(EXCERPTED DATA Opens)

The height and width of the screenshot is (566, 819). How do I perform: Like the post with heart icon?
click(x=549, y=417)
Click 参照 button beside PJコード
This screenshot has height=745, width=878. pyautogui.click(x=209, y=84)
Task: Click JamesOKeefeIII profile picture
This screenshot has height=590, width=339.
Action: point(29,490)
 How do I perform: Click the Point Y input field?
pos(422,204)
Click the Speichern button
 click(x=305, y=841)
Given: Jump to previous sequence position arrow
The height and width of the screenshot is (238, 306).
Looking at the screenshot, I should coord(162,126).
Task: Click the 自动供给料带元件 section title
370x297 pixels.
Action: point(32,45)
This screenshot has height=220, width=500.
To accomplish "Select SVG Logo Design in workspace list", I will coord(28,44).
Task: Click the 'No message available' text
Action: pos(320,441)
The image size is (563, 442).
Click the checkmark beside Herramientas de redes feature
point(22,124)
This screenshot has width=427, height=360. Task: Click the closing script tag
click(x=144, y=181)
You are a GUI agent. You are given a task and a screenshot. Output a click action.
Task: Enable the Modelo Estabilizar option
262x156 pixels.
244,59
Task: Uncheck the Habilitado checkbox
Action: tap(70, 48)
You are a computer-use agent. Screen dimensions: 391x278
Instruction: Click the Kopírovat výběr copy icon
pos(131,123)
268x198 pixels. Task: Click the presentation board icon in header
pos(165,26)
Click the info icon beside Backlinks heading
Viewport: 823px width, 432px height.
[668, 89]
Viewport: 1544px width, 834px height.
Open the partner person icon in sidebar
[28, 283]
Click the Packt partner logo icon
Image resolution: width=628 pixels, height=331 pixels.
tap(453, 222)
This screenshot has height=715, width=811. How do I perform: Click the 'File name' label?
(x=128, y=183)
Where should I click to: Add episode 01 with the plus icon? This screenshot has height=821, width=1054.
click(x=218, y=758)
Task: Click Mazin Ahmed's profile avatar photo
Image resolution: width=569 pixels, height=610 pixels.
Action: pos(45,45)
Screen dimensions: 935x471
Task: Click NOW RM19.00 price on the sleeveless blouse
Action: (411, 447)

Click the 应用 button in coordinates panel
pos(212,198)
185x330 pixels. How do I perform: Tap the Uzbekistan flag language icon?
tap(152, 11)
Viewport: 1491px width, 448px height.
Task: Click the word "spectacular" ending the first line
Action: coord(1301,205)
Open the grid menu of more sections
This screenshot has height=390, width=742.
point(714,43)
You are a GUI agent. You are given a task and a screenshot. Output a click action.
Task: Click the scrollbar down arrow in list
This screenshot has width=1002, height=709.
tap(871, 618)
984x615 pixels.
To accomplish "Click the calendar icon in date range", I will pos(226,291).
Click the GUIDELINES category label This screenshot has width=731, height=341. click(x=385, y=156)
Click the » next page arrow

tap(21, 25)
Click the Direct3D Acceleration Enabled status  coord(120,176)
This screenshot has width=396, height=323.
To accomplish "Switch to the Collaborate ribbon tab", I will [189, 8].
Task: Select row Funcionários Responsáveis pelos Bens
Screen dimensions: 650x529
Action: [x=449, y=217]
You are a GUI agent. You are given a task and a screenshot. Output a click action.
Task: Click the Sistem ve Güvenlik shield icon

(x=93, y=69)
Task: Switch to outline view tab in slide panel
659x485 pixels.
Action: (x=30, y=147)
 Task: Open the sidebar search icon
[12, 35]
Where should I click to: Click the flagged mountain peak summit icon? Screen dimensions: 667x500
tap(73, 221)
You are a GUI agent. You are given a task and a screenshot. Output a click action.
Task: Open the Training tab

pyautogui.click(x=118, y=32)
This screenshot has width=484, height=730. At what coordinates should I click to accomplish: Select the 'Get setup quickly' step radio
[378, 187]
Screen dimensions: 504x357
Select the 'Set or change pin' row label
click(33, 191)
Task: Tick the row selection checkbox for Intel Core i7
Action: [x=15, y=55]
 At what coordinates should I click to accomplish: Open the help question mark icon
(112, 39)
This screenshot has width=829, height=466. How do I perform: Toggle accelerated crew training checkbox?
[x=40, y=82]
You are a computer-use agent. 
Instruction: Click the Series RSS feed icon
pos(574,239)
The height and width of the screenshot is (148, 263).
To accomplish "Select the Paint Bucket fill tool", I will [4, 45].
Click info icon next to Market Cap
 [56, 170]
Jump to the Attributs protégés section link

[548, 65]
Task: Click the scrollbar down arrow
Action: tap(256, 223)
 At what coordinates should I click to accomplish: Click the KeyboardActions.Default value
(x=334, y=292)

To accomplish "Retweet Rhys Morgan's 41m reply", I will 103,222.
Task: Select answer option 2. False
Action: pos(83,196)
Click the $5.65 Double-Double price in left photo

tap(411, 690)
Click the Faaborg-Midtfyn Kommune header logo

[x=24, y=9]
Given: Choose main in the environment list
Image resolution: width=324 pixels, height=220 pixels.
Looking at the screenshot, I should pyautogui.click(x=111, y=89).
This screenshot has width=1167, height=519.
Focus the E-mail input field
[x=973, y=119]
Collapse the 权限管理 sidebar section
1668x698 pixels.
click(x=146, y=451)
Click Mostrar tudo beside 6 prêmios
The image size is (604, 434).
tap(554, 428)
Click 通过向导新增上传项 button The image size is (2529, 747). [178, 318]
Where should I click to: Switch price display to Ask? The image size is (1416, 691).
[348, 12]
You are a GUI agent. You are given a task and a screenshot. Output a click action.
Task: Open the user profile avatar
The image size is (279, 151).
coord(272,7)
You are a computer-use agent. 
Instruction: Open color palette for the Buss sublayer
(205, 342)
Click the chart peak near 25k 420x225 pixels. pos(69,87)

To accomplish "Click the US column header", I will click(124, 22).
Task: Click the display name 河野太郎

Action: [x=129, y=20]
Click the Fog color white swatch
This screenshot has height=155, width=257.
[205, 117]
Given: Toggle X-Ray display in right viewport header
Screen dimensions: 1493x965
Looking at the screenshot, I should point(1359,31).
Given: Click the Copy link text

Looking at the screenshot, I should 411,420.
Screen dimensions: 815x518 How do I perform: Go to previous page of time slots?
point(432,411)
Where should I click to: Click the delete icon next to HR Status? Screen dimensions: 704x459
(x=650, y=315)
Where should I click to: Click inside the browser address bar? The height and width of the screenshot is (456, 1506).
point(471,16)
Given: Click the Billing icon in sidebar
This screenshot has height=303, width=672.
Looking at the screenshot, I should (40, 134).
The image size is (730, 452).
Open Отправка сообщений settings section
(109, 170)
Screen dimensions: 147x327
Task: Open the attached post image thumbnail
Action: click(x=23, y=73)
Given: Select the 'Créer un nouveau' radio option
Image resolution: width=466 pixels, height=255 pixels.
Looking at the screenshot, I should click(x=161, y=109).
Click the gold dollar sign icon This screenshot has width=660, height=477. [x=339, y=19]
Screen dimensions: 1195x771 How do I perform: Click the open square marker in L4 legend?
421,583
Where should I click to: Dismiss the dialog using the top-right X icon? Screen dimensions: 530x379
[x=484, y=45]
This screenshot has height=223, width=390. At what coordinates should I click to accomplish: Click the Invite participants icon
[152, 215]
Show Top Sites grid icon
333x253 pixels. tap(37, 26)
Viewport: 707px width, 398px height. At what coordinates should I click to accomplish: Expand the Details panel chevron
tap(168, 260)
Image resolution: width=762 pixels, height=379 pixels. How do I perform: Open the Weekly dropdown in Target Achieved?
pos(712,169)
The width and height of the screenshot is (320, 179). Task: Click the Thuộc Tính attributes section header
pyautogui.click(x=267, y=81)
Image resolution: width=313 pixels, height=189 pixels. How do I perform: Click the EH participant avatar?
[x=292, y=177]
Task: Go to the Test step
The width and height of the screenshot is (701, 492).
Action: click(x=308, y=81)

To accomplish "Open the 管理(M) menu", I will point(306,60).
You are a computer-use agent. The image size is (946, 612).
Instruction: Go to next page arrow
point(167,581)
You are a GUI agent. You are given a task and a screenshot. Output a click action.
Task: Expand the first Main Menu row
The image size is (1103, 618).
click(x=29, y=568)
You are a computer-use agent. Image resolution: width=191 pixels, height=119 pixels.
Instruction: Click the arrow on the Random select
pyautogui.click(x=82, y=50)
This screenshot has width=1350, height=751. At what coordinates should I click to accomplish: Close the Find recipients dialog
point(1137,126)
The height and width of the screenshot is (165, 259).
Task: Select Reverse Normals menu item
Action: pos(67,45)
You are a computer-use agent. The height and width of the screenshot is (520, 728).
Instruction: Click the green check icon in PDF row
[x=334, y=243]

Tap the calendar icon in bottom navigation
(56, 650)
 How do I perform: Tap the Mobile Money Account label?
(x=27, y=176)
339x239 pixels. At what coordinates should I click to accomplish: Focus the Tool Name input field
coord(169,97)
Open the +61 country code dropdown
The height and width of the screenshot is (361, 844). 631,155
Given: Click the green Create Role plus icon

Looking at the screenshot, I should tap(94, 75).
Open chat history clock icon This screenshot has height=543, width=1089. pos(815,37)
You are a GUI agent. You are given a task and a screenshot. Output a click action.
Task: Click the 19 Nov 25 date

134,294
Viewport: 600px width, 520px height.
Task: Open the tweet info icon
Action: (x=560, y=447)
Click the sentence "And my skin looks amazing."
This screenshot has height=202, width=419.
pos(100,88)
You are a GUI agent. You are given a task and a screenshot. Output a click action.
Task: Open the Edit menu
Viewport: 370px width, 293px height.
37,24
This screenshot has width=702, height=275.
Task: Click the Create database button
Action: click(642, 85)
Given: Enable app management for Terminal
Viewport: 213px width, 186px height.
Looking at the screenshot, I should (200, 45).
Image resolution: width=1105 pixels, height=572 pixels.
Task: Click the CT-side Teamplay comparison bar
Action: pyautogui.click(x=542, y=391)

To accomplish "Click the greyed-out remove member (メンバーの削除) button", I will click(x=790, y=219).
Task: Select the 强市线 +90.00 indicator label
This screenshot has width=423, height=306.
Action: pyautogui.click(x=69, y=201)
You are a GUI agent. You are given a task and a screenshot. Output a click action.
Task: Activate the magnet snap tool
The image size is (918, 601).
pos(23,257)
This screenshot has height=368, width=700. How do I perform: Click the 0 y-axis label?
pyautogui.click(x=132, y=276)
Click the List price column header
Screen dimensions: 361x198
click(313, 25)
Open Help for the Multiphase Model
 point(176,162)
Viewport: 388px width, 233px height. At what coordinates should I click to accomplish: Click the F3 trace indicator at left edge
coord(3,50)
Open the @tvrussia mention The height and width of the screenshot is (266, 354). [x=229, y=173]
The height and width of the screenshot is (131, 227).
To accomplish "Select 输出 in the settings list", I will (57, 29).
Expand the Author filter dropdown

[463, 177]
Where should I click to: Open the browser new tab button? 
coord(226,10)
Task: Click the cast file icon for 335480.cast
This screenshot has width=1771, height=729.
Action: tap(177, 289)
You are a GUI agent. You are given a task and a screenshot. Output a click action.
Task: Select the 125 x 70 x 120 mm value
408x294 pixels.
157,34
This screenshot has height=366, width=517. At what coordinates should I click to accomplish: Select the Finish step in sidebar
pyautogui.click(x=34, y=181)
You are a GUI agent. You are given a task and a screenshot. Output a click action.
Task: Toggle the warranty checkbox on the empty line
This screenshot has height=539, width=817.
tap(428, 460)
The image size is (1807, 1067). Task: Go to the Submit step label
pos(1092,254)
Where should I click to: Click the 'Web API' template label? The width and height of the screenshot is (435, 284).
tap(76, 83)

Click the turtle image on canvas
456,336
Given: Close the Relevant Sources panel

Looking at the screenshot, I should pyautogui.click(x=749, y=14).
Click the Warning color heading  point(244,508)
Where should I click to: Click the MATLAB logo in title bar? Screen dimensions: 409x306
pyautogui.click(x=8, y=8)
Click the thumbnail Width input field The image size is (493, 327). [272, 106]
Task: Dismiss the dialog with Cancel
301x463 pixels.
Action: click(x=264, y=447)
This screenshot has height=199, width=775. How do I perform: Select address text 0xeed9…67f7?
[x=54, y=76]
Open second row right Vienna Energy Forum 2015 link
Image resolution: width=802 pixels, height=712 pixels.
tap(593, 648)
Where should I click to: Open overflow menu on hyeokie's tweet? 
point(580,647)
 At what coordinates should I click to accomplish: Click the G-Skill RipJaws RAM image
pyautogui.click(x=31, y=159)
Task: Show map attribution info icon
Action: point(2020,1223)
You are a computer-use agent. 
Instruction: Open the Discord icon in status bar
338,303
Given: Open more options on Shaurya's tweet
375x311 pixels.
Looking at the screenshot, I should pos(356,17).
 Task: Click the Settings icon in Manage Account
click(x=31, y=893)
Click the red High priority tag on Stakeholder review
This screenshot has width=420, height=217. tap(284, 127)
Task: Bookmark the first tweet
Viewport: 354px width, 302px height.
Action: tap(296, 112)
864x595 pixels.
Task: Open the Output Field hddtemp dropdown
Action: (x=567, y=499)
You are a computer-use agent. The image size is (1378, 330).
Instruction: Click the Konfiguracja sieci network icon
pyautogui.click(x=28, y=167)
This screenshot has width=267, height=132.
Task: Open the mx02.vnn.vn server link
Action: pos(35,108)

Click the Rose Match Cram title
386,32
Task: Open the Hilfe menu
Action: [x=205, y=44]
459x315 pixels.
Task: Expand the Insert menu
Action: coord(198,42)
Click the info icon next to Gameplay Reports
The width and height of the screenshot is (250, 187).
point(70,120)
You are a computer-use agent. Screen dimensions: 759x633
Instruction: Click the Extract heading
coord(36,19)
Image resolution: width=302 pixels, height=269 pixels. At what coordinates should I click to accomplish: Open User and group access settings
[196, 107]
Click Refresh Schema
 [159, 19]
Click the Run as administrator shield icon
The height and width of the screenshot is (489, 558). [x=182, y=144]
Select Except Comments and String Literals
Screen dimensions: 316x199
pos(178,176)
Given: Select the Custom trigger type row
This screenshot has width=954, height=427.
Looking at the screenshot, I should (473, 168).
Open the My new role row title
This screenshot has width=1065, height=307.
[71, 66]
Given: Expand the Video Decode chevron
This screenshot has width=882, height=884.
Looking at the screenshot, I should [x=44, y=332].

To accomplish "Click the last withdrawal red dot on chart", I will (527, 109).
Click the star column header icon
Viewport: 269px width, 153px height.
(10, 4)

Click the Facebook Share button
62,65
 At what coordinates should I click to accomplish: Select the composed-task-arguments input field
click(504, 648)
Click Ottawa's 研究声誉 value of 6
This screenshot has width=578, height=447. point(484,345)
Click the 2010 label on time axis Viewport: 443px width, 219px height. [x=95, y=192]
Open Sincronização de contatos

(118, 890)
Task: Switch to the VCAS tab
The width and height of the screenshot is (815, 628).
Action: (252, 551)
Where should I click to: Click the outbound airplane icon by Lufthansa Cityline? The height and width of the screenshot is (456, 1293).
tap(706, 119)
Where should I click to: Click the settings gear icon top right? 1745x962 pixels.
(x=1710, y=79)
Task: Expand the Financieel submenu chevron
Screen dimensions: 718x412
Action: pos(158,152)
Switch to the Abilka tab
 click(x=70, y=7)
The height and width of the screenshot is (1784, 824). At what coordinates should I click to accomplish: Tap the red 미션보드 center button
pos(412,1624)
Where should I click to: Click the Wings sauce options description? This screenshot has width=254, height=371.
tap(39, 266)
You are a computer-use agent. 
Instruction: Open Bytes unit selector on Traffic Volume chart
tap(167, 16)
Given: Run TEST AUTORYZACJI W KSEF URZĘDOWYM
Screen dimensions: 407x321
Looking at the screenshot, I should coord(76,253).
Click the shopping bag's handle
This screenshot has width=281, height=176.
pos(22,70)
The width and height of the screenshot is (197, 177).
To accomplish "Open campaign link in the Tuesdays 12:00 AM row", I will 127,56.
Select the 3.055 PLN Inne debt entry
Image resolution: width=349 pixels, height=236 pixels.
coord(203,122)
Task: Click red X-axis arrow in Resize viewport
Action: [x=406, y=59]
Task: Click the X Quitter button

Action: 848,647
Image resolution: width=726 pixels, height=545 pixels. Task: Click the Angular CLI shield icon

(EXCERPTED DATA Closes)

Wherever the word "more" appears in a line of the data, copy that line.

Open the grid menu of more sections
Given: Open more options on Shaurya's tweet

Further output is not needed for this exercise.